* [Text for analysis]:
•••

Campaign Action
This is a good start for Sen. Joe Manchin in considering the nomination of Brett Kavanaugh to the Supreme Court.
As a Senator from West Virginia, I have a constitutional obligation to advise and consent on a nominee to fill Supreme Court vacancies and I take that responsibility seriously. […]
The Supreme Court will ultimately decide if nearly 800,000 West Virginians with pre-existing conditions will lose their healthcare. This decision will directly impact almost 40% of my state, so I am very interested in his position on protecting West Virginians with pre-existing conditions. […] I look forward to meeting with Judge Kavanaugh, examining his rulings and making a determination of whether to provide my consent.
In Kavanaugh, there is a potential justice who has clearly demonstrated hostility to the Affordable Care Act and who in fact, in an Obamacare case, argued that the president has the power to disregard a law he thinks is unconstitutional, even if the courts have upheld that law. Yeah, that's what he argued in a dissent on a three-judge panel in the D.C. Circuit. "Under the Constitution," Kavanaugh wrote, "the President may decline to enforce a statute that regulates private individuals when the President deems the statute unconstitutional, even if a court has held or would hold the statute constitutional."

•••

* [Given entries]:

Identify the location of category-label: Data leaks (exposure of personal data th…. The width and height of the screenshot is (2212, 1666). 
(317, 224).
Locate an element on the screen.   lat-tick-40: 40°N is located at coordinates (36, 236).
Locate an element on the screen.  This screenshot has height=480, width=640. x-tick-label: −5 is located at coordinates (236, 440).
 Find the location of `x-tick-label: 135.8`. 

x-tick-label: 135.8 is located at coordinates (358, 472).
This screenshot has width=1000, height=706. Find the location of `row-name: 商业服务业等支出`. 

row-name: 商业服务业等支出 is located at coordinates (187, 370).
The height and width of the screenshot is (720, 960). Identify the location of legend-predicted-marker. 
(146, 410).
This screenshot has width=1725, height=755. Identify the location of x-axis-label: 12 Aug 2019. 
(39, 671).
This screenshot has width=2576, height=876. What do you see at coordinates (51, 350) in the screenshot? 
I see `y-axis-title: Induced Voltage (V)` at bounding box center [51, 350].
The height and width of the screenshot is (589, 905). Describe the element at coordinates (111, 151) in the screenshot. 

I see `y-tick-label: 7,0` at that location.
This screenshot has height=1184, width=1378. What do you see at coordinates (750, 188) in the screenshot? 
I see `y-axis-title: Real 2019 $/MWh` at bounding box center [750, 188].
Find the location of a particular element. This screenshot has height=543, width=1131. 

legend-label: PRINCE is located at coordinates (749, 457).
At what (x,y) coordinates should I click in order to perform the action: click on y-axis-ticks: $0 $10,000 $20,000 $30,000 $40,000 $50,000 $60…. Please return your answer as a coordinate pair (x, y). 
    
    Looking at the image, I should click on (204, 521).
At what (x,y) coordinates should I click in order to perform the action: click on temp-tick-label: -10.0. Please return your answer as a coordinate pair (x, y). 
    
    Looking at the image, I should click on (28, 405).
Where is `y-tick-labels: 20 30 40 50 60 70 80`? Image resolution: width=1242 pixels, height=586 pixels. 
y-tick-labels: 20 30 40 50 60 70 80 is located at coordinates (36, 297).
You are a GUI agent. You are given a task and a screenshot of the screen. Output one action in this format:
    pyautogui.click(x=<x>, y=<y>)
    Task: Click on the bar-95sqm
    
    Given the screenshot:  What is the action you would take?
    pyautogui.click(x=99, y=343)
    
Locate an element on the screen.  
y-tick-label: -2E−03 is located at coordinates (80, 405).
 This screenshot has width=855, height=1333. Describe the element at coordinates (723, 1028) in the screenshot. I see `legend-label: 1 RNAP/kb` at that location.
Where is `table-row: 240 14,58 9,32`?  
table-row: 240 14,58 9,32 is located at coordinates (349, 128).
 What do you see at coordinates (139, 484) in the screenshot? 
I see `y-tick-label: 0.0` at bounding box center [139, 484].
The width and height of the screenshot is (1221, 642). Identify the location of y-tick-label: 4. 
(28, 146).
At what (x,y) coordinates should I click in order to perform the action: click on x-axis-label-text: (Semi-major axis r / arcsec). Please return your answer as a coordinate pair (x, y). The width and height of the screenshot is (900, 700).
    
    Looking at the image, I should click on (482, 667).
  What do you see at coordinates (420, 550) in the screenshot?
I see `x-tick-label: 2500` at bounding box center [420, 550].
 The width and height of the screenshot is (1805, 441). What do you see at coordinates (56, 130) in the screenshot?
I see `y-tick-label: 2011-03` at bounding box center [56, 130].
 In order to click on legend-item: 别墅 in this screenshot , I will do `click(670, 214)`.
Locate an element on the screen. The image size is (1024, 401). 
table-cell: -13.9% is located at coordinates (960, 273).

•••

* [Exercise brief]: Can you pick up the piece on Sen. Joe Manchin and Brett Kavanaugh's Supreme Court nomination after its final sentence and carry it forward?

* [Output for this task]:
Donald Trump believes that the protections for pre-existing conditions in Obamacare are unconstitutional. His Justice Department has argued specifically that in court in support of a bogus legal challenge to the law. It is entirely likely now that this case will reach the Supreme Court because of Trump's and Senate Majority Leader Mitch McConnell's success in packing the lower courts with Trumpists.
So Manchin's focus on this one issue is encouraging. If he wants to expand it, he can also look at the threat to Medicaid coverage posed by Kavanaugh. The challenge to Medicaid's work requirements will also probably reach the court as will other probably state efforts to undercut the Medicaid program. There are some 175,000 West Virginians who have coverage thanks to Medicaid expansion. Their healthcare is under threat, too.
In this issue alone, Manchin—and every red state Democrat—has all the cover necessary to oppose the nomination.